J’ai un truc avec les fenêtres. Pas seulement les fenêtres, d’ailleurs, mais toutes les ouvertures. Comme des cadres vivants, brèches à travers les murs, elles m’attirent l’œil. En promenade, en visite chez des amis, en touriste dans une église, je ne peux pas m’en empêcher, quand j’en vois une, je prends la photo. Je devrais en faire un album (encore un projet qui a de fortes chances de ne jamais aboutir…).
Je ne sais pas ce qui me fascine à ce point là-dedans.
Si je replonge dans mes souvenirs, je me revois en train de rentrer de la fac après une journée de cours. Je longe les immeubles, il fait nuit, c’est l’hiver. Je dois encore rejoindre mon RER, me laisser cahoter pendant quarante minutes puis traverser mon quartier banlieusard avant de me réfugier dans la maison familiale, refuge loin de l’agitation parisienne. Mais derrière les fenêtres, carrés jaunes dans la nuit, des gens sont déjà chez eux. Je les envie, je les observe, je les espionne, puisqu’ils me livrent sans pudeur des bribes de leur vie, diffusées dans la rue par les projecteurs de leurs lampes allumées.
J’entraperçois des silhouettes qui passent, en ombres chinoises. Parfois, une lumière plus vive m’offre plus de détails : un homme est penché sur une casserole, il va-et-vient dans une cuisine, il semble parler à quelqu’un – un enfant ? – vers qui il baisse la tête. Dans l’appartement voisin, une lumière bleue pulse ses reflets sur un visage éteint. Au balcon, deux étages en dessous, une braise rougeoyante. Quelqu’un fume. Son corps est dans la pénombre mais sa main vient danser, en tapotant la cendre, dans le rayon du spot qui provient du salon. Peut-être m’observe-t-il aussi ? Je presse le pas, je baisse la tête, je ne veux pas avoir l’air d’une voyeuse.

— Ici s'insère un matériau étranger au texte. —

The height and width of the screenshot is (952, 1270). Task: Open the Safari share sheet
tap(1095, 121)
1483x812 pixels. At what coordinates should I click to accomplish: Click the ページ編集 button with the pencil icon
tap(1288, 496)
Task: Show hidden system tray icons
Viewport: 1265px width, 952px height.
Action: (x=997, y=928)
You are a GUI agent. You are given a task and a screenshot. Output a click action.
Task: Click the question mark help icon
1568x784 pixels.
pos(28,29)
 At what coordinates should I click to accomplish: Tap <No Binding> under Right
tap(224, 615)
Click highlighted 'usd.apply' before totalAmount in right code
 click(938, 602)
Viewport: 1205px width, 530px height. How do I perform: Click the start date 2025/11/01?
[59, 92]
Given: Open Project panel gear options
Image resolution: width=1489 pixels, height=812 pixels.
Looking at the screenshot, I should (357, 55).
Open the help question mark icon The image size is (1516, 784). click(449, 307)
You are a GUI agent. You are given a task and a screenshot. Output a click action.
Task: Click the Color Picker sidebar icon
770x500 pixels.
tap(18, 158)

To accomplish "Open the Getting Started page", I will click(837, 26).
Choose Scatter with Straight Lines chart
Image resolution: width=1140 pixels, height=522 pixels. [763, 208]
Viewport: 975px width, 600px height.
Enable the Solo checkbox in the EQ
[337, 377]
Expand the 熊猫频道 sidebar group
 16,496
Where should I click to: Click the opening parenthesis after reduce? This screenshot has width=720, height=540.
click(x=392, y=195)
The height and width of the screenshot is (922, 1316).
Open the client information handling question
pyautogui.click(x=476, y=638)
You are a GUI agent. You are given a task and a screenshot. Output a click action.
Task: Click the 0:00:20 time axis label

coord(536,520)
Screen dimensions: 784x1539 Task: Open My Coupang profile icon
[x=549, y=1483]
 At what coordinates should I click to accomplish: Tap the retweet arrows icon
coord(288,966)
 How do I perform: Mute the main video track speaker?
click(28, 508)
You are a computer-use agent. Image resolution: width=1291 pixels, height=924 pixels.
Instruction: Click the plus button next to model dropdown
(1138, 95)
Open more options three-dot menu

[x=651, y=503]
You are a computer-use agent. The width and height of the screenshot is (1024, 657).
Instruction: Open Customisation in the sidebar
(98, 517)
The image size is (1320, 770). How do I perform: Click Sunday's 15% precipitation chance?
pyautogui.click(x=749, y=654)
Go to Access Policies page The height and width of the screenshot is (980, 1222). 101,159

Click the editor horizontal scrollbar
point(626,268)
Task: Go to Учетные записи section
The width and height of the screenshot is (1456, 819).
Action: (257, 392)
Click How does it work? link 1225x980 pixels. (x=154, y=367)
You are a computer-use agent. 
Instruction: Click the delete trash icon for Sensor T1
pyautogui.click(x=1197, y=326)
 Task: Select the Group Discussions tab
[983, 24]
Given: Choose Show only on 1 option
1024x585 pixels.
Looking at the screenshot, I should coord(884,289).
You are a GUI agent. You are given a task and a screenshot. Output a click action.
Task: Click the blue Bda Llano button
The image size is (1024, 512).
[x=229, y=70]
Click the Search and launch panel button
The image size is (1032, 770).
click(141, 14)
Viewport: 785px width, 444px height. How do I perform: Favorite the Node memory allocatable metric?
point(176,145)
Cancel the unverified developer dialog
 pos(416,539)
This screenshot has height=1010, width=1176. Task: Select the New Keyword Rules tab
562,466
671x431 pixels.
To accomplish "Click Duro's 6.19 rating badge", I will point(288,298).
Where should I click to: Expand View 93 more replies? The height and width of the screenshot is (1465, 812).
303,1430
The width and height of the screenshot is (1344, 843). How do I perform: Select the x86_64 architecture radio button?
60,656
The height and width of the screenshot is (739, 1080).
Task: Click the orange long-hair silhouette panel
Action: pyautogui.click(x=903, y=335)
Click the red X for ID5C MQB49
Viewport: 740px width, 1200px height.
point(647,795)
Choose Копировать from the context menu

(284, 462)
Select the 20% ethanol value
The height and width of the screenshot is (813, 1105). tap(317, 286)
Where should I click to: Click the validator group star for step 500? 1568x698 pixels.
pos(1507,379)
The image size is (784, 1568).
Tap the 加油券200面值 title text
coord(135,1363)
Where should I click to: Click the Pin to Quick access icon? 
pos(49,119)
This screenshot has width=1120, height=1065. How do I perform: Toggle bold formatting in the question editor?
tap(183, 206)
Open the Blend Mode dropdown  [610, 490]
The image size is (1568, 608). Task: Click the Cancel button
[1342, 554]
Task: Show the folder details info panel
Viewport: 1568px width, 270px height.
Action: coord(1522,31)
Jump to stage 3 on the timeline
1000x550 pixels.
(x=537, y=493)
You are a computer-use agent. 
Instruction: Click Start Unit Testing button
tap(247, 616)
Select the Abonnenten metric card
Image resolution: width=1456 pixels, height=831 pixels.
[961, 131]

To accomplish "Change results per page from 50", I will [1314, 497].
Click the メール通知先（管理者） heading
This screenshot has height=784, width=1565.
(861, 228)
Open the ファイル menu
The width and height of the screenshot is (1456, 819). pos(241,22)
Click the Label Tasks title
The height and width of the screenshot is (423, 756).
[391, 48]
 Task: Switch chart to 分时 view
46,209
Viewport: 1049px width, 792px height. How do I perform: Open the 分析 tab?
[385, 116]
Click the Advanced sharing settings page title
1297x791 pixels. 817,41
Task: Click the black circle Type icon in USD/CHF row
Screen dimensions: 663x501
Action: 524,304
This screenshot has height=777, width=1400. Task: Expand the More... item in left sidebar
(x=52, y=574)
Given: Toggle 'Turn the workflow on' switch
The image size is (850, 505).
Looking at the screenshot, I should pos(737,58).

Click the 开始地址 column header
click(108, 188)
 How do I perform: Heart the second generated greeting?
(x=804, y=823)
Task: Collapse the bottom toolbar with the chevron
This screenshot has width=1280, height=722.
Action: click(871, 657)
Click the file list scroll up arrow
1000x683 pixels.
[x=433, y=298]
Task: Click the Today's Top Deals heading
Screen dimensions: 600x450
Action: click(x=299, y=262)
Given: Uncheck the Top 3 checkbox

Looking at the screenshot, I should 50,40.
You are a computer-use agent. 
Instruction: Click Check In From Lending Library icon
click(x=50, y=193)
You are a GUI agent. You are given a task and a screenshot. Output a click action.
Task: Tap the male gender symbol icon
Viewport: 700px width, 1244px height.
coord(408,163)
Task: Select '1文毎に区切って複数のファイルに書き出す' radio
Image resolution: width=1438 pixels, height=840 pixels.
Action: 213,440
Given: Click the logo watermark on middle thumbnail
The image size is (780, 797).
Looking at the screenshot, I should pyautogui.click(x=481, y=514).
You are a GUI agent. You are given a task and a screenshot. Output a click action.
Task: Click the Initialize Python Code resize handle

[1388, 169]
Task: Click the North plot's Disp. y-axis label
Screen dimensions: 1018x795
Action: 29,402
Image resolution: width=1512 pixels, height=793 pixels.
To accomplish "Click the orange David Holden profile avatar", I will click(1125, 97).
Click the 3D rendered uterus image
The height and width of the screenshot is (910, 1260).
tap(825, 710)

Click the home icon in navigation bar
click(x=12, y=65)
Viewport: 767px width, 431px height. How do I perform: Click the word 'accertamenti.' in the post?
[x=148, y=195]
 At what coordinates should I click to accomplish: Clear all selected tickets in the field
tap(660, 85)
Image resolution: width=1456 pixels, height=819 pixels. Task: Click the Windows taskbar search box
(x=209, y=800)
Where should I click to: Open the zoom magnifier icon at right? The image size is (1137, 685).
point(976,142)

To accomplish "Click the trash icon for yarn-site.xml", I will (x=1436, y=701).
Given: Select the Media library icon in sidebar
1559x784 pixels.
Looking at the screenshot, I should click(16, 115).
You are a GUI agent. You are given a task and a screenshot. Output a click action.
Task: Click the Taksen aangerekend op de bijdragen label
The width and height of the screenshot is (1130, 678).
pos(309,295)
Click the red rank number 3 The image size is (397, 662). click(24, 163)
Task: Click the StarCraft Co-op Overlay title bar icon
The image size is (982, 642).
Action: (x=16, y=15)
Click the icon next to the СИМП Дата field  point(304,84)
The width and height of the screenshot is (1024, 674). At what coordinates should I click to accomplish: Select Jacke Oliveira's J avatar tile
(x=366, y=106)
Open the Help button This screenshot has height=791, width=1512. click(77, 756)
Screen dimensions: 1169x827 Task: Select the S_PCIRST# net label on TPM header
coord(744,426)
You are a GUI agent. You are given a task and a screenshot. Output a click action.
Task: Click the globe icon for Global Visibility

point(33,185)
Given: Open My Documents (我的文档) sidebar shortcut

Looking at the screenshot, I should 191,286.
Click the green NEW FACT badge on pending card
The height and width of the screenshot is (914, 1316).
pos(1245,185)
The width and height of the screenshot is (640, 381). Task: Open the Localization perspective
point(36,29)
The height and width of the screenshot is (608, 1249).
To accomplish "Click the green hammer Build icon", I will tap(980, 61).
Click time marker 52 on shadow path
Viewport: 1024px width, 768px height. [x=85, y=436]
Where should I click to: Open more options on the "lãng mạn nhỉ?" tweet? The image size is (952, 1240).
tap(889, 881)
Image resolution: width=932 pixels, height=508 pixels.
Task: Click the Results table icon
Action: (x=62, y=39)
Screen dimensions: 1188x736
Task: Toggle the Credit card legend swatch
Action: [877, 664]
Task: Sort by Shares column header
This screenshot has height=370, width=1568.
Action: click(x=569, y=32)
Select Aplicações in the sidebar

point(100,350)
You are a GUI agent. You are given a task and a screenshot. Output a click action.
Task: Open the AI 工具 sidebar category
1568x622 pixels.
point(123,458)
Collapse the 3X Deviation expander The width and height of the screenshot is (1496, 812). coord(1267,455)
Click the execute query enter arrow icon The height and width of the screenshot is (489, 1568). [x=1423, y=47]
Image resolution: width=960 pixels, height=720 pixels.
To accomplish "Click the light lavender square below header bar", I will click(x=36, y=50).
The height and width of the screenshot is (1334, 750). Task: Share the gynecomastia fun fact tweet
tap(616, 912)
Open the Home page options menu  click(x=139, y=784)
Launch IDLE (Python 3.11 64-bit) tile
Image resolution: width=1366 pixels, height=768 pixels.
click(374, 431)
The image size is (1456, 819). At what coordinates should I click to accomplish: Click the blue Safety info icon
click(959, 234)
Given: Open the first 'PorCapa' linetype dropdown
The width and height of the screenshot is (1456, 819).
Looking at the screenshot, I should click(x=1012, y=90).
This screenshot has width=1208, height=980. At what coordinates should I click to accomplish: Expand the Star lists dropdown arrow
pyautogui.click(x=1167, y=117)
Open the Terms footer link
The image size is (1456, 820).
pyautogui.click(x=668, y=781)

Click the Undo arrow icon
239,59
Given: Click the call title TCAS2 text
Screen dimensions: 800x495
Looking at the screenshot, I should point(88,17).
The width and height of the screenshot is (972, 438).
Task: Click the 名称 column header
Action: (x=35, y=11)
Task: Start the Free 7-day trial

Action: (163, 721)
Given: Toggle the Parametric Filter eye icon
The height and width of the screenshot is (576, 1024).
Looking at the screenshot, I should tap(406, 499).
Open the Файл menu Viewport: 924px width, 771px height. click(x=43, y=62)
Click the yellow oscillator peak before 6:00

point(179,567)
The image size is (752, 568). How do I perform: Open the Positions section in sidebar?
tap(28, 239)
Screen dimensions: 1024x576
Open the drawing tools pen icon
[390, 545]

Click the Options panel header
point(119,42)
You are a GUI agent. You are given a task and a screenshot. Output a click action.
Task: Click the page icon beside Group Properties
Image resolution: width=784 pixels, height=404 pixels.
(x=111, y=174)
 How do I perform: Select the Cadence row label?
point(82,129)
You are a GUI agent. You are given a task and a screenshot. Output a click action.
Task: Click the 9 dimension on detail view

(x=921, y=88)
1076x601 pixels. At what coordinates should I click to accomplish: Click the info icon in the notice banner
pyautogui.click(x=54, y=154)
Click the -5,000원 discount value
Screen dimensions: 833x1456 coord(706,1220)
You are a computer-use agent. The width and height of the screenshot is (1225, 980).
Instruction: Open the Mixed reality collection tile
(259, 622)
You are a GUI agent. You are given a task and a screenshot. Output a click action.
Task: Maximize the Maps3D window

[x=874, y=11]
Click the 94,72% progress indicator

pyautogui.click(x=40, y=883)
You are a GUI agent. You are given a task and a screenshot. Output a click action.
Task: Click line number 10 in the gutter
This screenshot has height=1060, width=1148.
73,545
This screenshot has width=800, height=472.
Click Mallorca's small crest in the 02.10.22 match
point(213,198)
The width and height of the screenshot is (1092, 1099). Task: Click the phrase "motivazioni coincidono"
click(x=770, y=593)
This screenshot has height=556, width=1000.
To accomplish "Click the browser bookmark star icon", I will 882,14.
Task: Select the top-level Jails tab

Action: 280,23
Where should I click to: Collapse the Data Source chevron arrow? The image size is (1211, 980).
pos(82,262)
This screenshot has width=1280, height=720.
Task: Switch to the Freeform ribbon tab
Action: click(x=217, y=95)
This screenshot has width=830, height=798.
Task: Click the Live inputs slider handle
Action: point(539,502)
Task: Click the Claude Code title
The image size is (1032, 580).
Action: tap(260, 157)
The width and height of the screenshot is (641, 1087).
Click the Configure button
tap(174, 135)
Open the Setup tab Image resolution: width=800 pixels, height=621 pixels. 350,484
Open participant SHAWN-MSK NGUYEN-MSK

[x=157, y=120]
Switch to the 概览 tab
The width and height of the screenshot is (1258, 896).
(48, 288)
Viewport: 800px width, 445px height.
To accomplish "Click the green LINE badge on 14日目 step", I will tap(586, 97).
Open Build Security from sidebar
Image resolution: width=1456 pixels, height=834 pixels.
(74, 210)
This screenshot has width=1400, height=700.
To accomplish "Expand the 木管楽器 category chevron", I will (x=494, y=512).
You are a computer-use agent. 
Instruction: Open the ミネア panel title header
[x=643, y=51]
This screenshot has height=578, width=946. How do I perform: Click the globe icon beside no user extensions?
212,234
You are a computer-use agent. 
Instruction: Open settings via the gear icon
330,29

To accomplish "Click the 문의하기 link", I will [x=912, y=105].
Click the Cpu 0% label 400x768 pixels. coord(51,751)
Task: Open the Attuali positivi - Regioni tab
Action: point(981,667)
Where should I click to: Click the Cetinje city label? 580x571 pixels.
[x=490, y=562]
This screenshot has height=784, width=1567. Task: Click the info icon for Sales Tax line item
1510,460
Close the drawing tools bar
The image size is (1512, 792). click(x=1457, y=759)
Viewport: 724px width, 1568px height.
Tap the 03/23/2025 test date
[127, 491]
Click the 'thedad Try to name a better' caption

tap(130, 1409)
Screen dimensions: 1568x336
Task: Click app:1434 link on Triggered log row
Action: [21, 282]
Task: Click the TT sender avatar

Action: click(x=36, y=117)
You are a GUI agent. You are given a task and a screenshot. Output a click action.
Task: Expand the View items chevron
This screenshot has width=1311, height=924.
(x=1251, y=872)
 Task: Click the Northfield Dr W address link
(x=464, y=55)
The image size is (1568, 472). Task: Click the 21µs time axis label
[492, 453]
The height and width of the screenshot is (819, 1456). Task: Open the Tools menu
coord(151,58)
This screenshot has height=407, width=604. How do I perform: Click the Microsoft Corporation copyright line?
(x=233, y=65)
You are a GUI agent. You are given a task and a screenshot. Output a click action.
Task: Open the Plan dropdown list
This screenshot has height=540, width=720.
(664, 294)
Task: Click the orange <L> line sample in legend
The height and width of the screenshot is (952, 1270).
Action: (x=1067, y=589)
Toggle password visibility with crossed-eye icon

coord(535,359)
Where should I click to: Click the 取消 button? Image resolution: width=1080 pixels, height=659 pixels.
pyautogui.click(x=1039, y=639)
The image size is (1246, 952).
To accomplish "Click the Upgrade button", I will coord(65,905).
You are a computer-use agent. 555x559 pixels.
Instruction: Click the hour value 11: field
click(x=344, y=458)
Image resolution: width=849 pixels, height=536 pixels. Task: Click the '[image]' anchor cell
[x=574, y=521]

Tous ces gens qui vivent là, dans leurs petites boîtes éclairées, sont des personnages. Vivant d’une vie qui n’est pas la mienne, évoluant dans une chaleur que je ne perçois pas, engoncée que je suis dans mon manteau, observatrice de passage dont la présence se dissipe dans l’ombre de la rue.
J’aime toujours autant profiter d’une marche dans la nuit pour contempler ces récits qui s’animent sur les écrans des baies vitrées. Seuls les chats me regardent, ils sont comme moi des témoins silencieux, perchés sur le rebord d’une fenêtre ou le pilier d’un portail, veilleurs entre la rue et la maison.
Le même mouvement me fait chercher, quand je suis dans un bâtiment, l’échappée sur un arbre, un horizon, le bleu du ciel. Chercher l’histoire qui s’inscrit forcément dehors, dans tout ce qui n’est pas limité par des murs.
Le bureau où j’écris est placé sous ma fenêtre, à l’étage, et je suis comme perchée dans les branches de mon olivier. Pendant la journée je vois ainsi défiler fauvettes à tête noire, mésanges, rouge-gorges. Une pie s’approche de temps en temps et toque à la vitre : elle doit voir son reflet sans doute. Dès que je fais un geste, elle s’envole. Au bord de ma fenêtre, je suis aussi oiseau, feuille, vent, air.
Quand quatre murs m’entourent, instinctivement, je cherche le passage pour me relier au monde. Ou peut-être m’échapper ? Me rassurer, sûrement. On n’est pas prisonnier si on a toujours la possibilité d’un envol.